What you need to do: Retype, without any change, the first line of the records and every line after it through the one containing "Task: Open the Service Selection dropdown".

(Pixel coordinate grounding data)

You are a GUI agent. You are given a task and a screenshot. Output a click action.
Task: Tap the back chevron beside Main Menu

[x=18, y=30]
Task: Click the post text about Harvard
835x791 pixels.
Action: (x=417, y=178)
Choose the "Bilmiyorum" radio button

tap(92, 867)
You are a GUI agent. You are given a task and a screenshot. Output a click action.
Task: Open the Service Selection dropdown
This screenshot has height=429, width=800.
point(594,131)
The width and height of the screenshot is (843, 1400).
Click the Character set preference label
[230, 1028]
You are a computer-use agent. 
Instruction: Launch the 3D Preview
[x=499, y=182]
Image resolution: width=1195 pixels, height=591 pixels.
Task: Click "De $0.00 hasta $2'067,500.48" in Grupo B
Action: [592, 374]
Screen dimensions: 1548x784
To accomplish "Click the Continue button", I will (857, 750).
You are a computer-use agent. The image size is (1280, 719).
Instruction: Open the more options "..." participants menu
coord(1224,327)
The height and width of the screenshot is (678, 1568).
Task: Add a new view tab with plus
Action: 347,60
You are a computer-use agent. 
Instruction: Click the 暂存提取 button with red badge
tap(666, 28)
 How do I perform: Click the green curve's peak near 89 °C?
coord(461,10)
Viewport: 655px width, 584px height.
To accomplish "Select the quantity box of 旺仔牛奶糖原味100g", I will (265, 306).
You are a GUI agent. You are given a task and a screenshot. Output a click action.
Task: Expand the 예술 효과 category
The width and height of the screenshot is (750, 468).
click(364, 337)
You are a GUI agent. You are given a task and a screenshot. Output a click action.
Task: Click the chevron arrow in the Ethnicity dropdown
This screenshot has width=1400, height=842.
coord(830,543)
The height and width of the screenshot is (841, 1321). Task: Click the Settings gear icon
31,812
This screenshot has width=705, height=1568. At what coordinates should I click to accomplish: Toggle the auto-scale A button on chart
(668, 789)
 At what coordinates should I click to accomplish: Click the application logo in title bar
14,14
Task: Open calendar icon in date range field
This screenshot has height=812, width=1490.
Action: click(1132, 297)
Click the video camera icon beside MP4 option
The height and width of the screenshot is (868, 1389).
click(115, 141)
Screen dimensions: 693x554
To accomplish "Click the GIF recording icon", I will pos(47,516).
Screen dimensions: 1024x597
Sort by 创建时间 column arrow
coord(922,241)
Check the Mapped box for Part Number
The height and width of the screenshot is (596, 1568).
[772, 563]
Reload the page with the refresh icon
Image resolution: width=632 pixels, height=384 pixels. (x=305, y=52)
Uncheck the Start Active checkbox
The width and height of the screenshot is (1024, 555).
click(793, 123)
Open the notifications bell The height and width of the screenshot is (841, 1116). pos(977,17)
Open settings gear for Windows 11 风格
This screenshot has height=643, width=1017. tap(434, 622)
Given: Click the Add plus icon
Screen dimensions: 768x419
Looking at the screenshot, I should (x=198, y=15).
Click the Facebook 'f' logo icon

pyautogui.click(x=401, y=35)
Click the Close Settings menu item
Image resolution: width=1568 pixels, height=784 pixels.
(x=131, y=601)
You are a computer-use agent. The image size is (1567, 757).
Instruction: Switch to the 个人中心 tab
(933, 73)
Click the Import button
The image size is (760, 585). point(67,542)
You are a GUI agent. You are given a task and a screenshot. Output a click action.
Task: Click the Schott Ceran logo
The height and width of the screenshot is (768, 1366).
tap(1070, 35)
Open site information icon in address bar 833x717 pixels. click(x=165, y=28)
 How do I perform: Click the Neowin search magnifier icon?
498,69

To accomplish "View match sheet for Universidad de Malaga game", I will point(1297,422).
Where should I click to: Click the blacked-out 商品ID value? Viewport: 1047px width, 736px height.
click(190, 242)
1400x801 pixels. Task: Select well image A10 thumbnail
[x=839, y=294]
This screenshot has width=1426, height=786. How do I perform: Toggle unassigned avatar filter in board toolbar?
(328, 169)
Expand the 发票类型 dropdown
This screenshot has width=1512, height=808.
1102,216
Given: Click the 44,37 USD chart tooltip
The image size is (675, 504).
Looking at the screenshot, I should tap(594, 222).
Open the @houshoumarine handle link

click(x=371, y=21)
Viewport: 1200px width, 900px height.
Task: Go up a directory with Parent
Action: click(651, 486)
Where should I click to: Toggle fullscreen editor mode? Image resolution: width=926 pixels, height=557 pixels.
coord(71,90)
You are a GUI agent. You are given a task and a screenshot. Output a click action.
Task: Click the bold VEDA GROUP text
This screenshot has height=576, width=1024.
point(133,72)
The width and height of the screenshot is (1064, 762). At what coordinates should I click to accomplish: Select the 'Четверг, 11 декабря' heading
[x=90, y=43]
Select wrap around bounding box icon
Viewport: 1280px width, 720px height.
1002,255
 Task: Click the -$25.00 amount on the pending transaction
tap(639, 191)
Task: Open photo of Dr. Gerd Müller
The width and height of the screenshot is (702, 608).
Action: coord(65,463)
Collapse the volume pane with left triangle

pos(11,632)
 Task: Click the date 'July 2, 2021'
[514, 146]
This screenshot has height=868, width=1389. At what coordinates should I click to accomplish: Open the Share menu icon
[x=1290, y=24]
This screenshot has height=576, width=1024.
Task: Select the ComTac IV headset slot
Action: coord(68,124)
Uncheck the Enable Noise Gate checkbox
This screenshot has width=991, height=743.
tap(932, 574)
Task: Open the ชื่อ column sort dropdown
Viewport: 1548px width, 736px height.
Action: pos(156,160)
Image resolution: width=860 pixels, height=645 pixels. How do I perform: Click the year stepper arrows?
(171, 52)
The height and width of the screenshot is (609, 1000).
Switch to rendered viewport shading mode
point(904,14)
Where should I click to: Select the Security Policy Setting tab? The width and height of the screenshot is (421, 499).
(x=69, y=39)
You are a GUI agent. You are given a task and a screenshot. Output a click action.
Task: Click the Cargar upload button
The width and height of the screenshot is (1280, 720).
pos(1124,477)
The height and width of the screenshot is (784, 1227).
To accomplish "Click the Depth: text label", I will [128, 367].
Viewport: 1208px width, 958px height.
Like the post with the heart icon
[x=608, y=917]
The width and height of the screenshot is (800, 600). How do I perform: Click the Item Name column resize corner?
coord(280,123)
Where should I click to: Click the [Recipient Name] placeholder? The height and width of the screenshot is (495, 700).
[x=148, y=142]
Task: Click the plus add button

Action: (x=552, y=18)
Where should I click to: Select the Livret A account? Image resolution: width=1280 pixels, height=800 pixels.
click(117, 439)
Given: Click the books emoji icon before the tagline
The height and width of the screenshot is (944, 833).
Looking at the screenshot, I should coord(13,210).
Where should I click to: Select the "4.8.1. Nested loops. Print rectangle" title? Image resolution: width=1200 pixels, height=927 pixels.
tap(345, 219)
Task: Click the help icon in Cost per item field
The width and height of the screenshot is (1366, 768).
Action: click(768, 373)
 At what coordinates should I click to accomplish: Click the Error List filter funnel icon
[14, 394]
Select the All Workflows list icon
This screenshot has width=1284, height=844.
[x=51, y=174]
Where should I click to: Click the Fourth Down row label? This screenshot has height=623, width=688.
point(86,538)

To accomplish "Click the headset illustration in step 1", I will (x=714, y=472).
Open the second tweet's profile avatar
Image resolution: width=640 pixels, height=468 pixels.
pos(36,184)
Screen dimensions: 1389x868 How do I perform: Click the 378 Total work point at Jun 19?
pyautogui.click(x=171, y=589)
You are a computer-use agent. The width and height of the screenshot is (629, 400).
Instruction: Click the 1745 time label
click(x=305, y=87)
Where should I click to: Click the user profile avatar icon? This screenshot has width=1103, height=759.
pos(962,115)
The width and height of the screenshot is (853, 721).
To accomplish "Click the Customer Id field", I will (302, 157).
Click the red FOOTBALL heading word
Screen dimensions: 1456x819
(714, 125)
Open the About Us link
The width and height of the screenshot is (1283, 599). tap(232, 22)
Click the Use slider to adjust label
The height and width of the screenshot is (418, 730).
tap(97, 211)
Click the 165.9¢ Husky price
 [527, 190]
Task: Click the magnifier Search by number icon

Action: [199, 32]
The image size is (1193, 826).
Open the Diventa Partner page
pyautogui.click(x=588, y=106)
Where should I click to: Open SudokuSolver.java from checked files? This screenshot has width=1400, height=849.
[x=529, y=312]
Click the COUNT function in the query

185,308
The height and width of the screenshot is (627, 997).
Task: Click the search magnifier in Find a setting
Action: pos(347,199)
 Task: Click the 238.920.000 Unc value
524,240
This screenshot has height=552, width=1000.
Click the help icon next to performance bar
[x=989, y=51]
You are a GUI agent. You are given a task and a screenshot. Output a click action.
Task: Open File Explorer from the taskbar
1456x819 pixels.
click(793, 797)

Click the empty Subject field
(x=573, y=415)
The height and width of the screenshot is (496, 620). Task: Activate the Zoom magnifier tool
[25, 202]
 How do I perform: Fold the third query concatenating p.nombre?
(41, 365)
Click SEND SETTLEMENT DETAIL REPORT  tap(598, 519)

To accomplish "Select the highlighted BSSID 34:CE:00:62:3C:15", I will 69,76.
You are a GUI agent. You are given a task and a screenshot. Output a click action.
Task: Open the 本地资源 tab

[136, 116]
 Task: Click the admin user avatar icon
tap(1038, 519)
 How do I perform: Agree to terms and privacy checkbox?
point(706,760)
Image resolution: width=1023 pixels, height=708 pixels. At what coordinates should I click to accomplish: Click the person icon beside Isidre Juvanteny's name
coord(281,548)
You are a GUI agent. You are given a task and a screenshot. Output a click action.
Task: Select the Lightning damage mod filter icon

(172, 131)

Solved exercise:
You are a GUI agent. You are given a task and a screenshot. Output a click action.
Task: Tap the back chevron beside Main Menu

[x=18, y=30]
Task: Click the post text about Harvard
835x791 pixels.
Action: (x=417, y=178)
Choose the "Bilmiyorum" radio button

tap(92, 867)
You are a GUI agent. You are given a task and a screenshot. Output a click action.
Task: Open the Service Selection dropdown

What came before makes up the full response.